If Cauchy had been an honest analyst, he would have had to admit that one cannot make the leap from the side to the diagonal of a polygon at infinity, the place where rational and irrational numbers meet on the same line. No matter what open-endedness you may find in the two-dimensional plane, you will nonetheless find closure in the three-dimensional magnitude, by virtue of the generative principle underlying the Viator-Desargues Integral Theorem. This is why Cauchy didn’t understand the Poncelet principle of continuity, and despised it.
This synthetic-constructive method of “natural geometry” can only be understood, wrote Carnot in his “Eloge de Vauban” (1783), by means of “principles which are, so to speak, located in le sentiment,” as opposed to algebraic analysis, which can only be acquired by memorization of formulas. Indeed, synthetic-constructive geometry aims at elevating the soul through noble emotions, such as passion for scientific discovery, or love of God and love of mankind, by means of discovering non-linear correlations between entities which otherwise have no “algebraic” relationship whatsoever. This is why synthetic geometry is useful for innovation, but algebraic analysis is not.

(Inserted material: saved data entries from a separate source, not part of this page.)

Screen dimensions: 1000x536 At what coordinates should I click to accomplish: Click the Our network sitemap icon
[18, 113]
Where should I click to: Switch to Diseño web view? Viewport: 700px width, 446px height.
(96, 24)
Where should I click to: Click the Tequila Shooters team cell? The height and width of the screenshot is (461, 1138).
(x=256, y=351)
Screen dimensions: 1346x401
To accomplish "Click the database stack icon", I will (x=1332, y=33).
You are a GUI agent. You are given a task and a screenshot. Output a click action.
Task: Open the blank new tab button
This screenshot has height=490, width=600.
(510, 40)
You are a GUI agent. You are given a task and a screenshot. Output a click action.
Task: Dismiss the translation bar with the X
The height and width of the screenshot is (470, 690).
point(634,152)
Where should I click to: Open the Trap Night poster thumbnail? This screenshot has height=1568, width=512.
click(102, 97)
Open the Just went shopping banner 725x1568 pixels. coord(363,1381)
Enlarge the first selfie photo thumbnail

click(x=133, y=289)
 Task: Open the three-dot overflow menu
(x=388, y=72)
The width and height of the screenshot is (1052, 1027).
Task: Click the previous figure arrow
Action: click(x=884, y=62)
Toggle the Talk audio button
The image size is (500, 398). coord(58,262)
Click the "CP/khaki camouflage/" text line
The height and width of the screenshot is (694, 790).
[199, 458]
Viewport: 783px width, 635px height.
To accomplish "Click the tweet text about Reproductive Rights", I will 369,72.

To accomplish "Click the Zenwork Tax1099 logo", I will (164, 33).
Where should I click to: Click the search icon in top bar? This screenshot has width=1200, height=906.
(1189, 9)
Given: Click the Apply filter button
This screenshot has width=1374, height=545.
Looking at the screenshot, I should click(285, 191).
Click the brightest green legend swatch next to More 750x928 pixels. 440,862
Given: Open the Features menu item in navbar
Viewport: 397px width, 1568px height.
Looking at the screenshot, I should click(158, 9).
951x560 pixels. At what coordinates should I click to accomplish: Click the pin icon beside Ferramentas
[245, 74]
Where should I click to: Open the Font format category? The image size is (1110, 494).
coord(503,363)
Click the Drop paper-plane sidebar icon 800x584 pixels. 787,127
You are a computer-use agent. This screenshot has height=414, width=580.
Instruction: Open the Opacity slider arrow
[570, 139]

The algebraic-analysis approach, on the other hand, is (as described here by Carnot) an “abstract art of building systems, the art of tracing on paper lines which are dependent in their mutual positions on quasi-arbitrary conditions to which some people have given the important name of axioms.” It may be acceptable for an engineering task, but it is useless for the purpose of invention; in fact, it is detrimental to the creative process.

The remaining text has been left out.